What to work on:
**A.** How would you render this sentence from the scope and content note below in Spanish: "Papers of Aron Wolfssohn are placed in Series II."?
**B.** Answer these questions using the scope and content note below:
(i) In which series is Leopold Stein's family correspondence found?
(ii) How many published pieces are among the biographical articles in Series II?
(iii) Whom did Aron Wolfssohn teach?
**C.** Based on the scope and content note below, why is the Leopold Stein collection divided into two series?

Document extract:
==================================================

Leopold Stein Collection
Scope and Content Note
The Leopold Stein collection was formed from the consolidation of two smaller collections, each of which are represented by a separate series in this collection. Contained in this collection are the personal documents and correspondence of Leopold Stein, as well as some material pertaining to Aron Wolfssohn, teacher of Giacomo Meyerbeer and Michael Beer.
Personal papers of Leopold Stein are located in both series of the collection. Among the documents in Series I are a published memorial essay on Stein and volumes of his poetry. Series II holds several biographical articles, consisting of three published pieces and one manuscript. Another item of note here is a diary. Stein's family correspondence will be found in Series I, while professional correspondence is located in Series II.
Papers of Aron Wolfssohn are placed in Series II. For the most part, these documents consist of correspondence, especially that which focuses on the education of members of the Beer family.
- Stein, Leopold, 1810-1882 (Person)

==================================================

Stored records:
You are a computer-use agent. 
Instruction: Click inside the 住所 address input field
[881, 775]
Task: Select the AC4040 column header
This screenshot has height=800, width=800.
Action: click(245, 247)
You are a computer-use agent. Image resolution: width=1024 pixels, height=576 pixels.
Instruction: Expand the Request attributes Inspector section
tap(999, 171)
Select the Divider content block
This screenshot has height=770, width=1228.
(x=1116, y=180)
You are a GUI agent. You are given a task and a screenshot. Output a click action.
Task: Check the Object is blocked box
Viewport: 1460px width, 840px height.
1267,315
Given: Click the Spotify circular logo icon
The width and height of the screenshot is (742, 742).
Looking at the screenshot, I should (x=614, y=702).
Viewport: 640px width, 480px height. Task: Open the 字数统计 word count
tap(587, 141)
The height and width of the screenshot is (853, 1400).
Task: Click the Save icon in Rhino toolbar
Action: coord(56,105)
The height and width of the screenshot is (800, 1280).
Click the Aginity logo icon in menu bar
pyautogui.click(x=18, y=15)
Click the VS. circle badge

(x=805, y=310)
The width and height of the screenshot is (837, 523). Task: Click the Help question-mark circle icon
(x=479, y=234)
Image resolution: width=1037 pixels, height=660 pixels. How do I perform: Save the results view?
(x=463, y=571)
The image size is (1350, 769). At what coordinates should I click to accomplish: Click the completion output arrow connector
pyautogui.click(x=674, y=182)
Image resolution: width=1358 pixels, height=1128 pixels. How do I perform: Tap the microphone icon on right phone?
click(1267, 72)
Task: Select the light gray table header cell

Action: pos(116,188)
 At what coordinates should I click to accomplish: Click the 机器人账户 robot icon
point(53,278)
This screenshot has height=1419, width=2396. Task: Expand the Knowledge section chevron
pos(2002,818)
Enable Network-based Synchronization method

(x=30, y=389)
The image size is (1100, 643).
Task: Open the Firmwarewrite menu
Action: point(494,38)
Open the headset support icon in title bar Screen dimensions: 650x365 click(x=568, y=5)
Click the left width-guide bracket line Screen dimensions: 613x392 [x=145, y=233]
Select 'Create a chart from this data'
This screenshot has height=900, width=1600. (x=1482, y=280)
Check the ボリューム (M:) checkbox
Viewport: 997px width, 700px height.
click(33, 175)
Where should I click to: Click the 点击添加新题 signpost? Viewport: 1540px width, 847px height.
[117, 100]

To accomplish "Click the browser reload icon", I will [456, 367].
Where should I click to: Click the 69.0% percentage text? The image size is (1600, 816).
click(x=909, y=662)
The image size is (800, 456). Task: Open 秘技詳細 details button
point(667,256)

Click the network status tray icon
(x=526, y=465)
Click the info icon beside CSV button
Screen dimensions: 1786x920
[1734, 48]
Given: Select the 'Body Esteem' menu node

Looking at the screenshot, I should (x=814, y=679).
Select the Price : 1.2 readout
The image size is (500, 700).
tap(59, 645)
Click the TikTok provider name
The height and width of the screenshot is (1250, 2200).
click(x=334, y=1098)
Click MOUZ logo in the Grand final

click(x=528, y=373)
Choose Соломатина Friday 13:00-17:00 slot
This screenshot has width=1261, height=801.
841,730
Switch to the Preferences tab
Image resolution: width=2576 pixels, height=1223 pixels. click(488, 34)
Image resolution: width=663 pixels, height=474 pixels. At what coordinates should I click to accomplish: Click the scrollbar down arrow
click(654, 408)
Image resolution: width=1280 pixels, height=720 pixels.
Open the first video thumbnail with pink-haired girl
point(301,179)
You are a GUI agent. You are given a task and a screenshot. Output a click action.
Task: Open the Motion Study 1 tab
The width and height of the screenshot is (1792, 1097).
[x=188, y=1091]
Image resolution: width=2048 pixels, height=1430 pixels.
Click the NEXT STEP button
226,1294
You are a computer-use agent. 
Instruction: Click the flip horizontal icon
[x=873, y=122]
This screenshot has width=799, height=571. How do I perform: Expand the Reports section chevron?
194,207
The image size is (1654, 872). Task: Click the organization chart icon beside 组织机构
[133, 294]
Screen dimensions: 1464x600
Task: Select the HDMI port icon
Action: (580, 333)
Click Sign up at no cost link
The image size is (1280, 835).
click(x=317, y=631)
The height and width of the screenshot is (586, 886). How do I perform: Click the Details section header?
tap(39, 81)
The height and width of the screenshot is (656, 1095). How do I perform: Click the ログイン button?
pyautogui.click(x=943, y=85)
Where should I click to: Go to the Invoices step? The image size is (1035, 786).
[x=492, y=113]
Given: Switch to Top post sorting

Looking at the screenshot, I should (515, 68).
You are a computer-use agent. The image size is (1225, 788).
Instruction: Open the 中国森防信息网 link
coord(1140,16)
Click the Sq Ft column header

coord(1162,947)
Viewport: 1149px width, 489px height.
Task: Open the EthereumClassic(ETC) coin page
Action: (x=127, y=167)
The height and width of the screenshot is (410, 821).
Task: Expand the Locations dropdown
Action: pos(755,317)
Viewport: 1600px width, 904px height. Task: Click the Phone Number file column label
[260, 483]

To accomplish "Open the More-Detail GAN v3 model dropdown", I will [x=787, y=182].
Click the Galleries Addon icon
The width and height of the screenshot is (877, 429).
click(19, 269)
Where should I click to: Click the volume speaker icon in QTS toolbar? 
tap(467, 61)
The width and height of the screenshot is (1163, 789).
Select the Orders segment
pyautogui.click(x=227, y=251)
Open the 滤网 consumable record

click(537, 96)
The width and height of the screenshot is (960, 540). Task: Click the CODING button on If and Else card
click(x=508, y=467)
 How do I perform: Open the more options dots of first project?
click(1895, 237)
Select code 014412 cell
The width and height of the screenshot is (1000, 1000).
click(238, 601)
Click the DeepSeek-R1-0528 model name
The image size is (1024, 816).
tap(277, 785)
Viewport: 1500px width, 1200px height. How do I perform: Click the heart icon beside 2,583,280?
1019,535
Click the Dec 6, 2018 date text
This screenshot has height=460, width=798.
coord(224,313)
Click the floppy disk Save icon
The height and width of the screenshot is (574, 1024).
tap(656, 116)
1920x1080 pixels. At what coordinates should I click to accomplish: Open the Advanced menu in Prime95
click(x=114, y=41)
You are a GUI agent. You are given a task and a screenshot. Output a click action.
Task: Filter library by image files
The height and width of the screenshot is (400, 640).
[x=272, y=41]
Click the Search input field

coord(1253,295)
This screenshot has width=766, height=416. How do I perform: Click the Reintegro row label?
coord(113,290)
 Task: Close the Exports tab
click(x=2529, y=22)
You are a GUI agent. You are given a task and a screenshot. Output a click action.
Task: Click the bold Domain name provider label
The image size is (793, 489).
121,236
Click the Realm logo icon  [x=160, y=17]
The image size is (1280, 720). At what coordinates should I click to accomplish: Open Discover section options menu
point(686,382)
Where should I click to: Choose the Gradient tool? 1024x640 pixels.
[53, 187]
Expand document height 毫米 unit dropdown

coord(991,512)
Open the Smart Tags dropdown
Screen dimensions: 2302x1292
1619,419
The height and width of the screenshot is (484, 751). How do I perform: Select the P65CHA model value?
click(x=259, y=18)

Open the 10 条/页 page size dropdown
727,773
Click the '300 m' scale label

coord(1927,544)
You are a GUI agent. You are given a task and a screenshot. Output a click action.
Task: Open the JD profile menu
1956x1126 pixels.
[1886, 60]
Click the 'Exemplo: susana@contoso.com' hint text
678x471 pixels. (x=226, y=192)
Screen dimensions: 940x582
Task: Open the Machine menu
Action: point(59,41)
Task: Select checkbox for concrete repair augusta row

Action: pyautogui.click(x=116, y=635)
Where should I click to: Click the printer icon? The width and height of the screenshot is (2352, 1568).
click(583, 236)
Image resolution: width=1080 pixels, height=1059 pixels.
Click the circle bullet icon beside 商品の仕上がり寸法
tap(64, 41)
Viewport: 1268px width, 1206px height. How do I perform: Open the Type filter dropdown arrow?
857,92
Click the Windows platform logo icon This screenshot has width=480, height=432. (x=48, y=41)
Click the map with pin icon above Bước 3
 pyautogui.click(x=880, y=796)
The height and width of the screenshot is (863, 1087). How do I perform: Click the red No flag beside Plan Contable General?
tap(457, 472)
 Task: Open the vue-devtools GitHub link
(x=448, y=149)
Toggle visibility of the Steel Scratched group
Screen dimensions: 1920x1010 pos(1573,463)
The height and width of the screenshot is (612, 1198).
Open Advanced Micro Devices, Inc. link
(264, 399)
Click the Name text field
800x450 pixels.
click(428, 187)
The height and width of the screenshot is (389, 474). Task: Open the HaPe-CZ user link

==================================================

Exercise results:
**A.** Los papeles de Aron Wolfssohn se encuentran en la Serie II.

**B.**
(i) Series I
(ii) Three
(iii) Giacomo Meyerbeer and Michael Beer

**C.** The collection was formed by combining two smaller collections. Each of those collections is represented by its own series.